Emotionally committed, absolutely, but that’s definitely on them. The whole point for me was to make a long-form story. Not to have those repetitive chapters, where the characters all start again on a new adventure, I wanted to see the complete picture. And so the story ahead, there are much more issues in the second chapter, and we’re all going to a large-scale evening the 3rd and final moment. I’m a big fan of the origins stories, that’s my thing and so I wrote a first draft of the second movie in hopes that we get to make one. It’s darker, a whole lot goes wrong, and I like the idea of getting darker with each movie, that as the kids get older, the story gets older. But we’ll see.

And of course I have to ask about the racial controversy – that you didn’t cast Asians in the lead children’s roles. I couldn’t help but notice that the rest of the cast is quite racially diverse – was it just that you needed the best kids that walked into those auditions on those days?

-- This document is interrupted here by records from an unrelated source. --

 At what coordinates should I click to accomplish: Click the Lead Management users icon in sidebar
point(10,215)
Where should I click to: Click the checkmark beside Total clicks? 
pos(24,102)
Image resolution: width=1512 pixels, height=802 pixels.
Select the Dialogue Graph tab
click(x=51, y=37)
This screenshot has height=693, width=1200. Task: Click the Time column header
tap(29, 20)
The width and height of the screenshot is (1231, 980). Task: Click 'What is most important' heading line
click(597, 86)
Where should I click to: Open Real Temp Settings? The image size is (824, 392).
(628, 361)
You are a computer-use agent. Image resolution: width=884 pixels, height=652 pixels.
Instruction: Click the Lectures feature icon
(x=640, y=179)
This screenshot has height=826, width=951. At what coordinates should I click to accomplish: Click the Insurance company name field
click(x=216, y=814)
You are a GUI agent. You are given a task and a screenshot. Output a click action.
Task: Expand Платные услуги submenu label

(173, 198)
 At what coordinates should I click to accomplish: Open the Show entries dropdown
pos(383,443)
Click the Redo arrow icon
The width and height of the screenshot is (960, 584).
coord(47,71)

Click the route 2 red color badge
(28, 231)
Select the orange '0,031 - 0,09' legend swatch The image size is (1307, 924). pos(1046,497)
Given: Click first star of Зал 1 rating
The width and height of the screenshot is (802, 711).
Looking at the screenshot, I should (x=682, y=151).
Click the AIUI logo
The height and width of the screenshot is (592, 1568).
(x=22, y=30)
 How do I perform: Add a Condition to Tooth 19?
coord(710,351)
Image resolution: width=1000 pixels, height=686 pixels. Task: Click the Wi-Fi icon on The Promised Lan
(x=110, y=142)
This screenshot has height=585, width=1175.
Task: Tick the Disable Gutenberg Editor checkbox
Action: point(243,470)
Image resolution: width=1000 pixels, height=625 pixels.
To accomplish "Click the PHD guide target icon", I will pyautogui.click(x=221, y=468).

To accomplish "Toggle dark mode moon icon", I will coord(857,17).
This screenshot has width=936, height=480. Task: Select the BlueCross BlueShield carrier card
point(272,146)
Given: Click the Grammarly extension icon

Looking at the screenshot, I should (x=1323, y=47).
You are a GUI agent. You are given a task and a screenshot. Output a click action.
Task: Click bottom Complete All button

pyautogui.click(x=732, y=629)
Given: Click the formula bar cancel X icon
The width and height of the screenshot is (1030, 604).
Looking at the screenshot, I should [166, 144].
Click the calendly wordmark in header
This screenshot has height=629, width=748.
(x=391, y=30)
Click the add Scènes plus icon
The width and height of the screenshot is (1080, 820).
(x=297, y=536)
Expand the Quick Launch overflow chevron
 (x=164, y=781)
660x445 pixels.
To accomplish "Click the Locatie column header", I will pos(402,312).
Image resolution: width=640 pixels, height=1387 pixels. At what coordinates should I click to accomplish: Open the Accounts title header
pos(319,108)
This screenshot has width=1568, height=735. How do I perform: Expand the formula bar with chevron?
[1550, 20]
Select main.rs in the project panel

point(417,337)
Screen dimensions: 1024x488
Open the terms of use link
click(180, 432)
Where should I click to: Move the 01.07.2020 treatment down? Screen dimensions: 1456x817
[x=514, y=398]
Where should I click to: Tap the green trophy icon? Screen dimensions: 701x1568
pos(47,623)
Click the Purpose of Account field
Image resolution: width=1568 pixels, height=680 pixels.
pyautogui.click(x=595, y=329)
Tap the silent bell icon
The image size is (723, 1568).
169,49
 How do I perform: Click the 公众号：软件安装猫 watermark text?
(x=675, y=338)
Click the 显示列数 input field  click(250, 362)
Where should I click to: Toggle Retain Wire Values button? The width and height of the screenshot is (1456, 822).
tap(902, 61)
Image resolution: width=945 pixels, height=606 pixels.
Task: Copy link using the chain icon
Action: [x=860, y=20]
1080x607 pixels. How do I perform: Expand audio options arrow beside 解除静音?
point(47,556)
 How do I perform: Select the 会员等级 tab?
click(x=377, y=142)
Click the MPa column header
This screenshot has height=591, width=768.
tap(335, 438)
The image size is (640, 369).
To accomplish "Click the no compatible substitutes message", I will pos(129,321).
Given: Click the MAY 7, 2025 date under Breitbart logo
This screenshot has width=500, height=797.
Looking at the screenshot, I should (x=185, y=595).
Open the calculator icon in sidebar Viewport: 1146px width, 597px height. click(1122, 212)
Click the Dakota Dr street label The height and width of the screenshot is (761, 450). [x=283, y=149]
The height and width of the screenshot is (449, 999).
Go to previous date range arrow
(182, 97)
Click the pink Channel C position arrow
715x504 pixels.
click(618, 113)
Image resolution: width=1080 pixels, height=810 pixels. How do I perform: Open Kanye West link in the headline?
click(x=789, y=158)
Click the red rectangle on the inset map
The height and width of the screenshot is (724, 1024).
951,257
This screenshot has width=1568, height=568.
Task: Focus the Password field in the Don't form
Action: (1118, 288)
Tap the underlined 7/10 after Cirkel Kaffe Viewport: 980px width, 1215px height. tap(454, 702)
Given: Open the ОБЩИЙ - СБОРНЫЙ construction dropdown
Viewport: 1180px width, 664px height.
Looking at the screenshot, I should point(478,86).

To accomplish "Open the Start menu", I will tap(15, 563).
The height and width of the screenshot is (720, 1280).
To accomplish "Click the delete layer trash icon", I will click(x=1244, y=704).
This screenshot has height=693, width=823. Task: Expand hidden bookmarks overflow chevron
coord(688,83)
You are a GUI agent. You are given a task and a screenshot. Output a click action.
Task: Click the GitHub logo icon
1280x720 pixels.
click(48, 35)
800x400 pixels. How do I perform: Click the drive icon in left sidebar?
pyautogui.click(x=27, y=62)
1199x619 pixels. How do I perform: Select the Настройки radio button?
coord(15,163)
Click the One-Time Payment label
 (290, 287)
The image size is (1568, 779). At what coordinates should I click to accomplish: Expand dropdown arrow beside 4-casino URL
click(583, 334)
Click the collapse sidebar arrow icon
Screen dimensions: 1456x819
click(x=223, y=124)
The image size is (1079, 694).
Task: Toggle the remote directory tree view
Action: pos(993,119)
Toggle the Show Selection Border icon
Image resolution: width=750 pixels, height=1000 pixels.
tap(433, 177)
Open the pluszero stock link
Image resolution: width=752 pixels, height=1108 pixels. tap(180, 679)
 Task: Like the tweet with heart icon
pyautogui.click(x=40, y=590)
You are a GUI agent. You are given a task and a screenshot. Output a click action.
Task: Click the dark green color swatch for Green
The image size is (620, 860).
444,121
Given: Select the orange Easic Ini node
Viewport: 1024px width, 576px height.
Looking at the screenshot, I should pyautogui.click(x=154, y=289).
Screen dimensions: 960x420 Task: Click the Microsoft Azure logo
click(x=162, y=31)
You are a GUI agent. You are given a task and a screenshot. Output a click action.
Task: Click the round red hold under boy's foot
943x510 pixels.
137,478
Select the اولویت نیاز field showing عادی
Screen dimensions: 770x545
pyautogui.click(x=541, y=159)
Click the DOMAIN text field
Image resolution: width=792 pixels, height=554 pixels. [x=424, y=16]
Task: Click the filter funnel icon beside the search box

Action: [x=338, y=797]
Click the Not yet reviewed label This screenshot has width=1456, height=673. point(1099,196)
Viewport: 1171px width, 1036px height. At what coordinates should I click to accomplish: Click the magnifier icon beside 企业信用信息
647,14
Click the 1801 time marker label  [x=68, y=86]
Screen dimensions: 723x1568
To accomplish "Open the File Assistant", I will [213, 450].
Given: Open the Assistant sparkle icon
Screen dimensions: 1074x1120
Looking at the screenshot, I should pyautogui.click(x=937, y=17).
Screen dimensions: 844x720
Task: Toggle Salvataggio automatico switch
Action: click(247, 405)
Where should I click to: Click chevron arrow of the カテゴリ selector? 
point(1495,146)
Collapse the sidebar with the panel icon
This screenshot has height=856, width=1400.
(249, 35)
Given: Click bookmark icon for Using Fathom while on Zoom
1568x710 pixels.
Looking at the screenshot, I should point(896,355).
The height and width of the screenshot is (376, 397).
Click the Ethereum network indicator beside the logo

The whole scandal is ridiculous and it’s ironic and it saddens me. At the same time I get it, people are sensitive, but it’s an incredible small but vocal group that is upset here. And I don’t want to dismiss them but I am the poster child for diversity and this is the most culturally diverse tent pole movie trilogy ever. It’s staggering in its diversity, and I’m not bragging, it’s just the way I see the world. I don’t think there’s an ‘appropriate Asian’ or ‘inappropriate.’ Anime is based on an art form where facial form is ambiguous; I see the whole world.